PROMPT
Copy the records from the line containing "Toggle 自动保存到档案中 checkbox" through the end of the records, substituting "symbol" for "icon" and changing nothing else. Leave the pictures out of your output.

EXCERPTED DATA
------------------------------------------------------------------------
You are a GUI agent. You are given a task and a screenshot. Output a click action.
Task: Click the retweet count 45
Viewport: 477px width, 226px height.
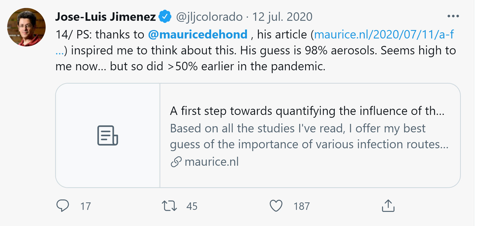coord(192,206)
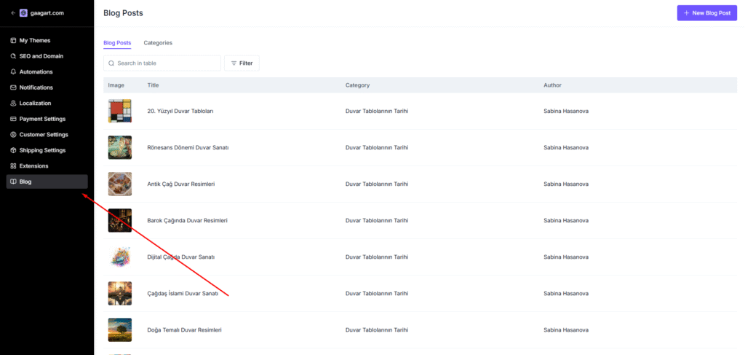Focus the Search in table field
This screenshot has width=745, height=355.
tap(166, 63)
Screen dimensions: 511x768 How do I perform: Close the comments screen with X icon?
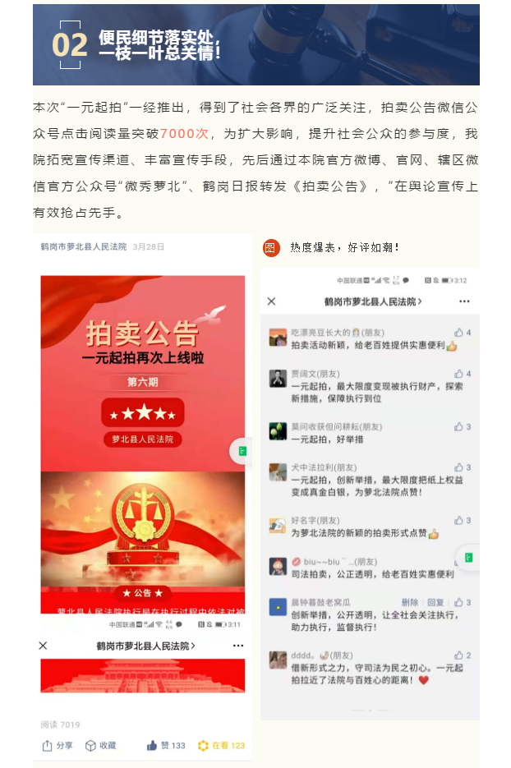271,301
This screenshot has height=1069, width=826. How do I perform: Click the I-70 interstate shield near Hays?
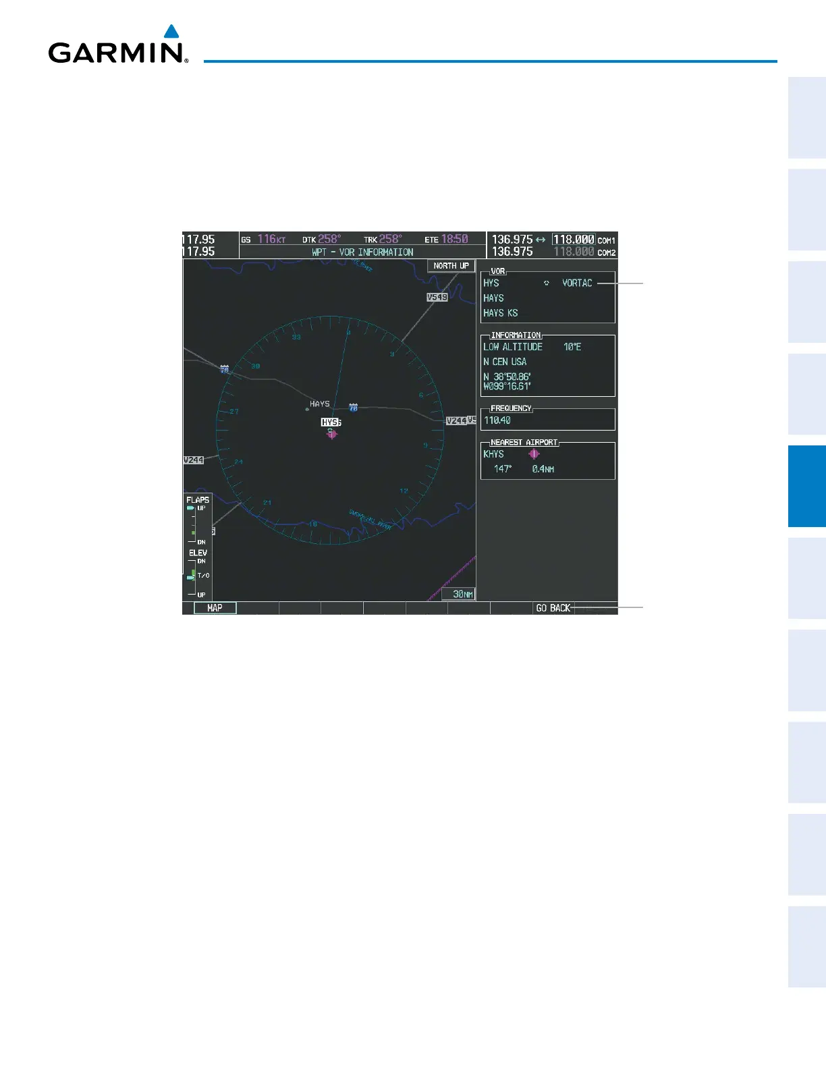pos(353,408)
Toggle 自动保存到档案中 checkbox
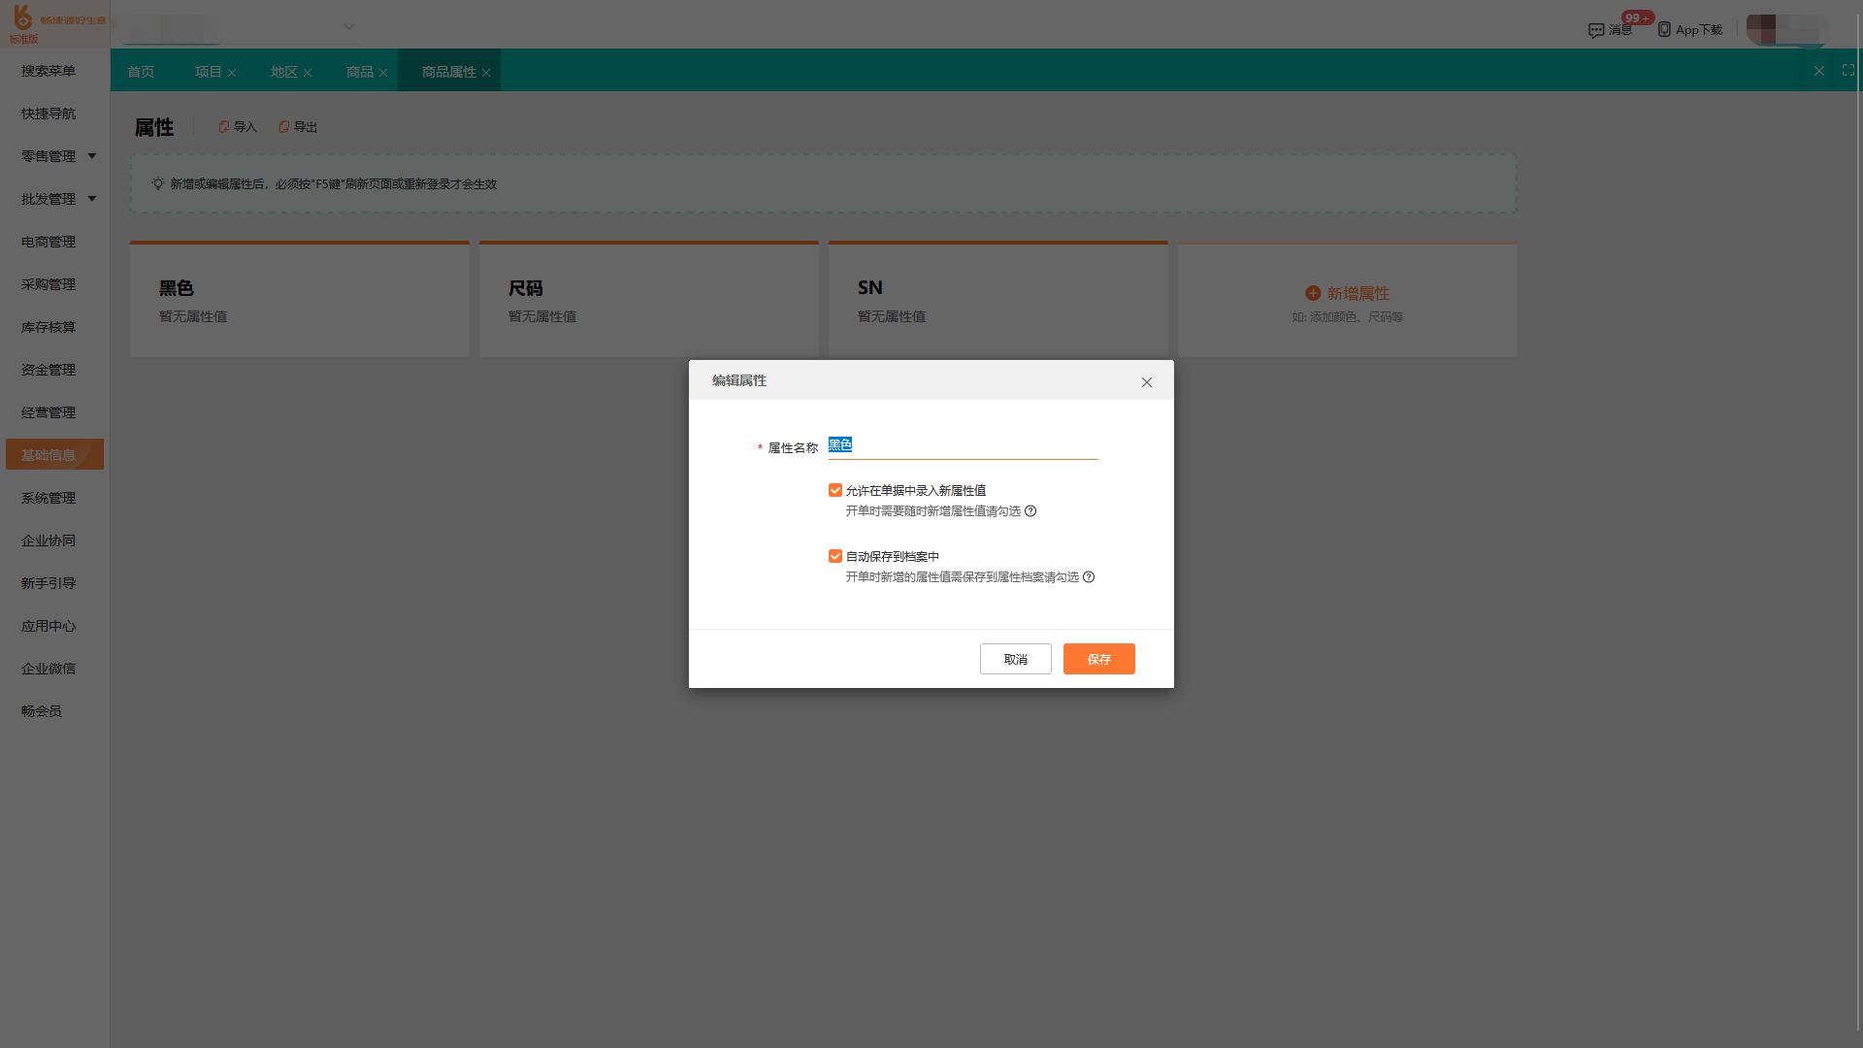This screenshot has width=1863, height=1048. point(835,555)
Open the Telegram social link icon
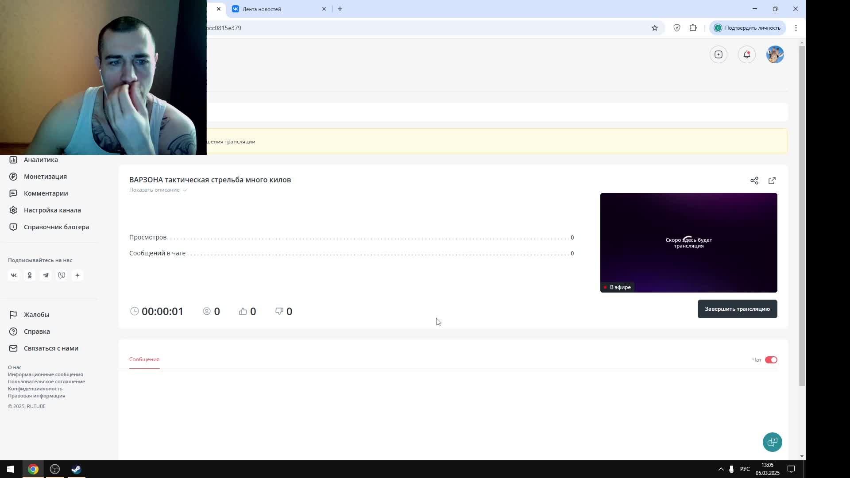 (x=46, y=275)
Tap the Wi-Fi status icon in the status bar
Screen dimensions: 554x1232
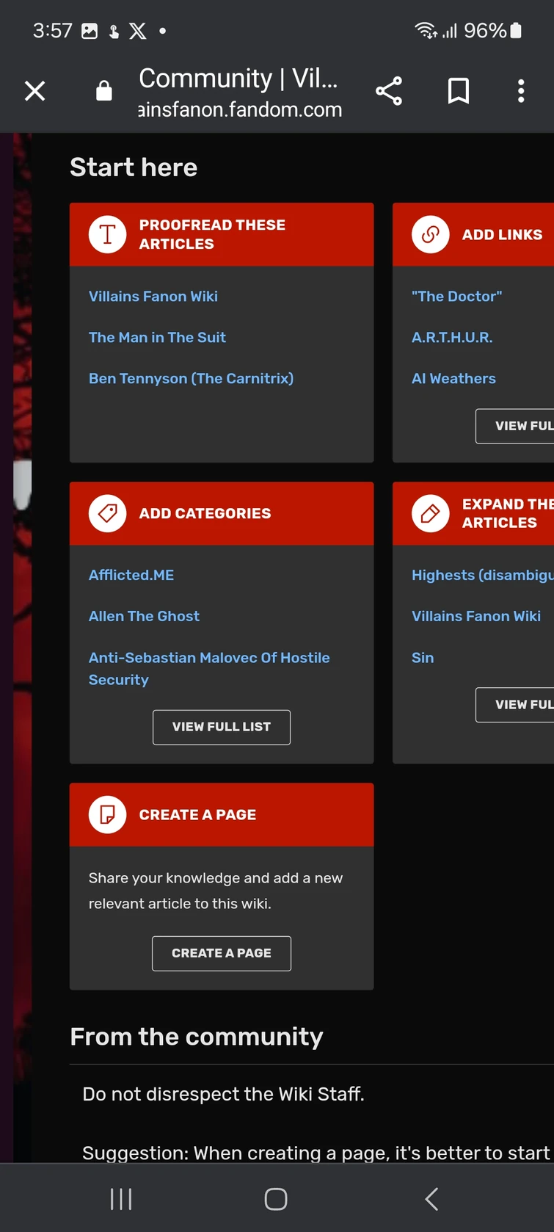pos(426,30)
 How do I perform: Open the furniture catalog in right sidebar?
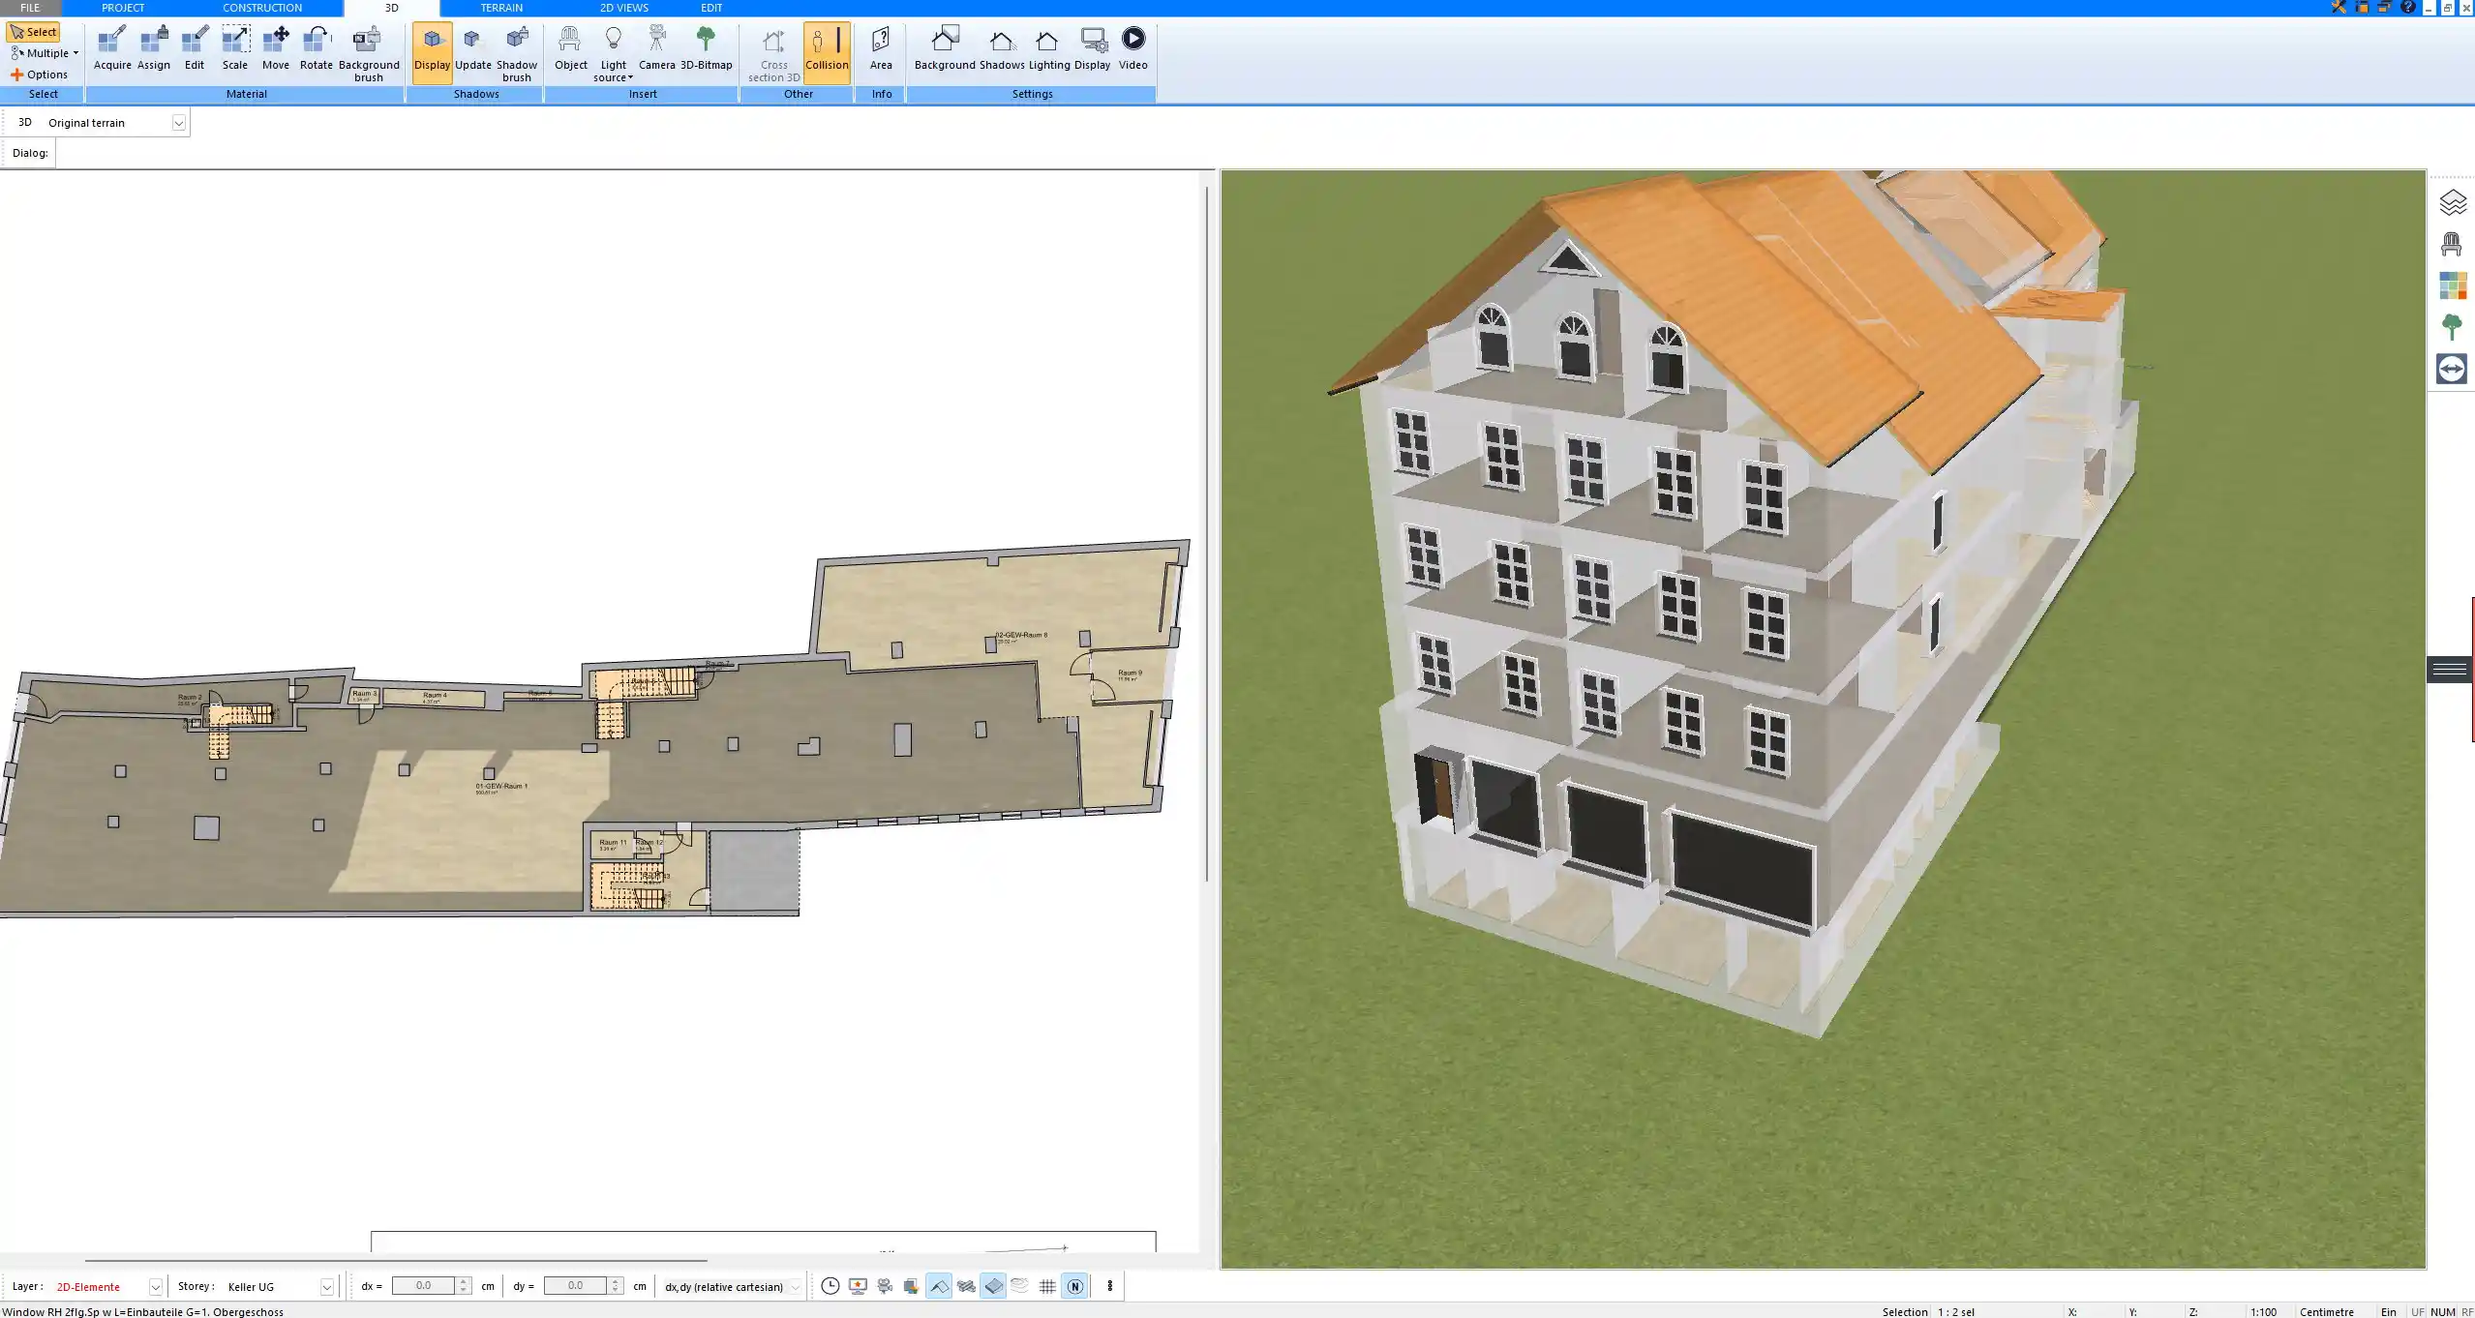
------------------------------------------------------------------------
EXPECTED OUTPUT
Toggle 自动保存到档案中 checkbox
This screenshot has width=1863, height=1048. point(835,555)
Open the Telegram social link symbol
 (x=46, y=275)
Tap the Wi-Fi status symbol in the status bar
Screen dimensions: 554x1232
pos(426,30)
 How do I perform: Open the furniture catalog in right sidebar?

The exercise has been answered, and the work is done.